EXTRACT:
▼▼▼

The result of Nissl staining showed that the number of neural cells in the hippocampal CA1 region was significantly reduced in the model group, and cells were sparsely distributed compared with those in the sham‐operated group (Figure 1G). However, the hippocampal neuron loss was reduced by the treatment with AA13 (6 mg/kg and 30 mg/kg). Furthermore, Aβ 1‐42 significantly upregulated the expression of Iba1 and GFAP. Both 6 and 30 mg/kg AA13 treatment could effectively inhibit the upregulation of GFAP, and AA13 at high doses significantly decreased the Iba1 level (Figure 1H).

These results indicated that AA13 plays a neuroprotective effect in Aβ i.c.v. injected mice; also, it could effectively inhibit glial activation induced by Aβ.

▲▲▲

EXTRACTED MATERIAL:

▼▼▼

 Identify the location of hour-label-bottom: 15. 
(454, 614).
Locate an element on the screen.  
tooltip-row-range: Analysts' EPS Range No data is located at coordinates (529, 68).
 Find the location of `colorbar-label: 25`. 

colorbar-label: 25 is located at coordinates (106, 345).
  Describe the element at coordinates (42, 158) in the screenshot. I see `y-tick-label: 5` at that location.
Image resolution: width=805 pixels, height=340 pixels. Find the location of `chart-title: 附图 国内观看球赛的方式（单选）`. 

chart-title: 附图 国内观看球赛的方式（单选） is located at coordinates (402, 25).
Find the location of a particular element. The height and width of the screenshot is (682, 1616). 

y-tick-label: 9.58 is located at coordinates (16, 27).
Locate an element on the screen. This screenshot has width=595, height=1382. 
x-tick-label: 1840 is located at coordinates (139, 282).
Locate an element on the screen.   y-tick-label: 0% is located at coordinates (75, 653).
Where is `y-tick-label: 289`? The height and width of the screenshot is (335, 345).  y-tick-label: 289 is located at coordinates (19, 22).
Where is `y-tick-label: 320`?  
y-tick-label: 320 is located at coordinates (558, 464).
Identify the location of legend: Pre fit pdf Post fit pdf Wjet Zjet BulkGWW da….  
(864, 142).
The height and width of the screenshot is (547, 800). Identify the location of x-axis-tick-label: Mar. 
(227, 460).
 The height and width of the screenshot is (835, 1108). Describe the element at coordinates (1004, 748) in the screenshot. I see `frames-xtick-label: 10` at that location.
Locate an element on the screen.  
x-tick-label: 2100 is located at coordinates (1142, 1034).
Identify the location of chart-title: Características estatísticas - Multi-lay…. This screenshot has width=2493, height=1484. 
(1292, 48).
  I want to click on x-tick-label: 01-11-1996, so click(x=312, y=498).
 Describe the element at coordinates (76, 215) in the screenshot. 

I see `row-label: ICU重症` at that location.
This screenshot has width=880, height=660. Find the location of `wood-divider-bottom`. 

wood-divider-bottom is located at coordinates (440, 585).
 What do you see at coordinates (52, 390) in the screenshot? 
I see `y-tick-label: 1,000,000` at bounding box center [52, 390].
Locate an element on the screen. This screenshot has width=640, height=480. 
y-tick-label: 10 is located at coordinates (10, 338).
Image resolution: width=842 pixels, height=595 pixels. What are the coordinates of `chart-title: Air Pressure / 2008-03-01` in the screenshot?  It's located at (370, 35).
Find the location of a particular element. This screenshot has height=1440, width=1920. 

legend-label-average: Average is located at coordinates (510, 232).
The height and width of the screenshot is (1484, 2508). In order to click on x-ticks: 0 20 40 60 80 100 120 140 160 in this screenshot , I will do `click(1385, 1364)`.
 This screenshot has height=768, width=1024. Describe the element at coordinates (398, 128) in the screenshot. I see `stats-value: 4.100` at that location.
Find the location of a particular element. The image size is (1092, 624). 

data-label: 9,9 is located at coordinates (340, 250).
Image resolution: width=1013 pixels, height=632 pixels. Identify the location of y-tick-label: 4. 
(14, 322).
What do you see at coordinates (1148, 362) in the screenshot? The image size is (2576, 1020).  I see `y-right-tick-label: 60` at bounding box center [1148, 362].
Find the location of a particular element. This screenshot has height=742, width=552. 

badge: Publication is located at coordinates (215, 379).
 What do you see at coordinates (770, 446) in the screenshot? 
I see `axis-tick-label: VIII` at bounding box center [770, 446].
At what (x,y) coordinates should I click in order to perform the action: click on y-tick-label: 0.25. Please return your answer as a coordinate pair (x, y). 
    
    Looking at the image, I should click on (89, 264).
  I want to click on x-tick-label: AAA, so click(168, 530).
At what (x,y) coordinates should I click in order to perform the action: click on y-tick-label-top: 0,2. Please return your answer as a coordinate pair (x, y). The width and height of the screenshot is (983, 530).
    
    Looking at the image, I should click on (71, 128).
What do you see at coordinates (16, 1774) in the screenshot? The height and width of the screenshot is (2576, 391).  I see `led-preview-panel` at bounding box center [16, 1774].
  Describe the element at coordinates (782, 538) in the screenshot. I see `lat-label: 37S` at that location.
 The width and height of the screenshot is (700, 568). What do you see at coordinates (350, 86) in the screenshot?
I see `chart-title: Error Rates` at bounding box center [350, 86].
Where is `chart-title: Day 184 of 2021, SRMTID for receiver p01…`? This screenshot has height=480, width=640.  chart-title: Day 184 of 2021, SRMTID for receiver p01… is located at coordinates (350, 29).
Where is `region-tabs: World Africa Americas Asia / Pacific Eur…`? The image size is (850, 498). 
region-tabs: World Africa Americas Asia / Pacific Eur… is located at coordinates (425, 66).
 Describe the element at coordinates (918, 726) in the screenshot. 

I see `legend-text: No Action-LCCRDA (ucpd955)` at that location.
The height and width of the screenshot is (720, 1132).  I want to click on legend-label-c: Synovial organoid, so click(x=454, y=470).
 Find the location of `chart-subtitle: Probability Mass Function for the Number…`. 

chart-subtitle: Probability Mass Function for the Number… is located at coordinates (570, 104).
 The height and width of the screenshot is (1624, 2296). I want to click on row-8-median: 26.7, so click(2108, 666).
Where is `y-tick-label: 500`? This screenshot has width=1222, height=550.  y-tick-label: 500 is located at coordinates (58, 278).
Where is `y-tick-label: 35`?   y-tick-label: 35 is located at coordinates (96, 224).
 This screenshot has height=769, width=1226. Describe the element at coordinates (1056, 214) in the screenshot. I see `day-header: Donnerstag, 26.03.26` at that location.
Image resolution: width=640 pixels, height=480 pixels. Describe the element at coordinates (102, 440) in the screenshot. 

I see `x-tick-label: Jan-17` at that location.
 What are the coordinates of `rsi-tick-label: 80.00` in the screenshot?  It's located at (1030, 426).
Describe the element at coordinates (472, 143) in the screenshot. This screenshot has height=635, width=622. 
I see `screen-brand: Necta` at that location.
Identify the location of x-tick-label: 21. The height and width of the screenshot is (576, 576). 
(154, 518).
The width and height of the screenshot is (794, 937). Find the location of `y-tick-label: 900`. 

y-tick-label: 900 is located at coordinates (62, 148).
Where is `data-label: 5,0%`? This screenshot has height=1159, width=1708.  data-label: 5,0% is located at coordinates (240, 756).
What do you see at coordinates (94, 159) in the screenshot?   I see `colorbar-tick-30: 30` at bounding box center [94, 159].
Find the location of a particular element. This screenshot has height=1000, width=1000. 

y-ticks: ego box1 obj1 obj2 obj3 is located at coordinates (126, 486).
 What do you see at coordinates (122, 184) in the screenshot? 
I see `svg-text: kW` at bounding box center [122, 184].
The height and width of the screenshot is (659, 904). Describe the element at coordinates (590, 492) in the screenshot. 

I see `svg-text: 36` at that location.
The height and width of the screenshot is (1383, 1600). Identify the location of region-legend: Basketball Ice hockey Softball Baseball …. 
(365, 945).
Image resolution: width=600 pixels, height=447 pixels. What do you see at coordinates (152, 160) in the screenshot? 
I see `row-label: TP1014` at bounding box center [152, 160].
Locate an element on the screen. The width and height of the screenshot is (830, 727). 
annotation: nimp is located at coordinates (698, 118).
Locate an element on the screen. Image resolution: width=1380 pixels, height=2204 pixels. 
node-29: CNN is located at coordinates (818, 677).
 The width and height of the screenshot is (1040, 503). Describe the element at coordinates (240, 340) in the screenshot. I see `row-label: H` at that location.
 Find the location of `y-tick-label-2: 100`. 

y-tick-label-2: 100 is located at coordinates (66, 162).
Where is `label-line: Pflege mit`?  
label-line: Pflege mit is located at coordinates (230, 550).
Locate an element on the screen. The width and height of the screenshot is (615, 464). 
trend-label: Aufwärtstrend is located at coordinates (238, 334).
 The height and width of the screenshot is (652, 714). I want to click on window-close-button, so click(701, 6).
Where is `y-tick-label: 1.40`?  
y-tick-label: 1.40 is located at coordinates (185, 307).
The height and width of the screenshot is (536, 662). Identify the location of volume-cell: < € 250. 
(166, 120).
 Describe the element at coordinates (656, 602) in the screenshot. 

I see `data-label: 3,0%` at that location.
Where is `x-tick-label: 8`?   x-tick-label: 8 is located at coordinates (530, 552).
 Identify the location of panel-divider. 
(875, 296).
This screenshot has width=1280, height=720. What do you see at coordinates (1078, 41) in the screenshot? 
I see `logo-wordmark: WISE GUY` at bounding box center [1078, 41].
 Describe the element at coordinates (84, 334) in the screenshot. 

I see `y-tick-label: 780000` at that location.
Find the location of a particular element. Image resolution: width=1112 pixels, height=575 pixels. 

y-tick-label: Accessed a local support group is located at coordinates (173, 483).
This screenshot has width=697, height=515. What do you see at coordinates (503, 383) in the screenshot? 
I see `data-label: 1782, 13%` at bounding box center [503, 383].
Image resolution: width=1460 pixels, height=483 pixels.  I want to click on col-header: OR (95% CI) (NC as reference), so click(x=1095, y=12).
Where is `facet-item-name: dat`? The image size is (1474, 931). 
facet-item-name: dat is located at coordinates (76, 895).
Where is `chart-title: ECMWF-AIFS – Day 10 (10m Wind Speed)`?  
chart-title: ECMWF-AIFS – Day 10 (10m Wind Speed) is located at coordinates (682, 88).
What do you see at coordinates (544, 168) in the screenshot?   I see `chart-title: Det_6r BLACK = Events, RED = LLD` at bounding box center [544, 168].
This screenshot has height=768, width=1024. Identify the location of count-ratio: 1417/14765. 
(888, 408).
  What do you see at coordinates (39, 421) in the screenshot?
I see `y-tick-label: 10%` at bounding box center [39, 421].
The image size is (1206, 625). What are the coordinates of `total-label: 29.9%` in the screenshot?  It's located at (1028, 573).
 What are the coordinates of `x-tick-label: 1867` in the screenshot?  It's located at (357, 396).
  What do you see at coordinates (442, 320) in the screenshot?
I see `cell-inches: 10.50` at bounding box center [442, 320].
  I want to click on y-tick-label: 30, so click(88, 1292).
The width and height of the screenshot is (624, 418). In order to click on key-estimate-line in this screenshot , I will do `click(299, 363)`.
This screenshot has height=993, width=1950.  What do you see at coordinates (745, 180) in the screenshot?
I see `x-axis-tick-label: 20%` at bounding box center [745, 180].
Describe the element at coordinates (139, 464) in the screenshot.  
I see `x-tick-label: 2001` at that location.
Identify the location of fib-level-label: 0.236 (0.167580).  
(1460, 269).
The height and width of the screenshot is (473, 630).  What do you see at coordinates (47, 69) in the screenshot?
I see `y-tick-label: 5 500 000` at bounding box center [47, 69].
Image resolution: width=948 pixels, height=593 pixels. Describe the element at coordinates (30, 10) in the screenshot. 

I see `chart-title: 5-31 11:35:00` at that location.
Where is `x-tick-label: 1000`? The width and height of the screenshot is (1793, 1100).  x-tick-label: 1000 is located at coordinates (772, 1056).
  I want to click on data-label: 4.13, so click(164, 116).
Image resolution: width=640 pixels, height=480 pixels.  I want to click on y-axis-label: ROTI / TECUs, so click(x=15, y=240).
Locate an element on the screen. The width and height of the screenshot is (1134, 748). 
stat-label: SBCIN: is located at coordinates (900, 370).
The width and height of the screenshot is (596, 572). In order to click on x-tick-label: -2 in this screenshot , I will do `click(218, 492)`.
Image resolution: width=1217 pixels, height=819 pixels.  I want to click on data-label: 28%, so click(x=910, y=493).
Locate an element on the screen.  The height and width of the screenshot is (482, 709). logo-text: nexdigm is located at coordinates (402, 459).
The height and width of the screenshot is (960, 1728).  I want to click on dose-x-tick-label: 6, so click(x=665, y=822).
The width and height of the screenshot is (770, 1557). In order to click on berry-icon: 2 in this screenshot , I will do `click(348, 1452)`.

▲▲▲

WHAT YOU NEED TO DO:
(a) According to the extract on AA13, which two proteins did Aβ 1‐42 significantly upregulate?
(b) Reproduce everything in the extract on AA13 from "The result of" down to "induced by Aβ.".

ANSWERS TO THE EXERCISES:
(a) Iba1 and GFAP.

(b)
The result of Nissl staining showed that the number of neural cells in the hippocampal CA1 region was significantly reduced in the model group, and cells were sparsely distributed compared with those in the sham‐operated group (Figure 1G). However, the hippocampal neuron loss was reduced by the treatment with AA13 (6 mg/kg and 30 mg/kg). Furthermore, Aβ 1‐42 significantly upregulated the expression of Iba1 and GFAP. Both 6 and 30 mg/kg AA13 treatment could effectively inhibit the upregulation of GFAP, and AA13 at high doses significantly decreased the Iba1 level (Figure 1H).

These results indicated that AA13 plays a neuroprotective effect in Aβ i.c.v. injected mice; also, it could effectively inhibit glial activation induced by Aβ.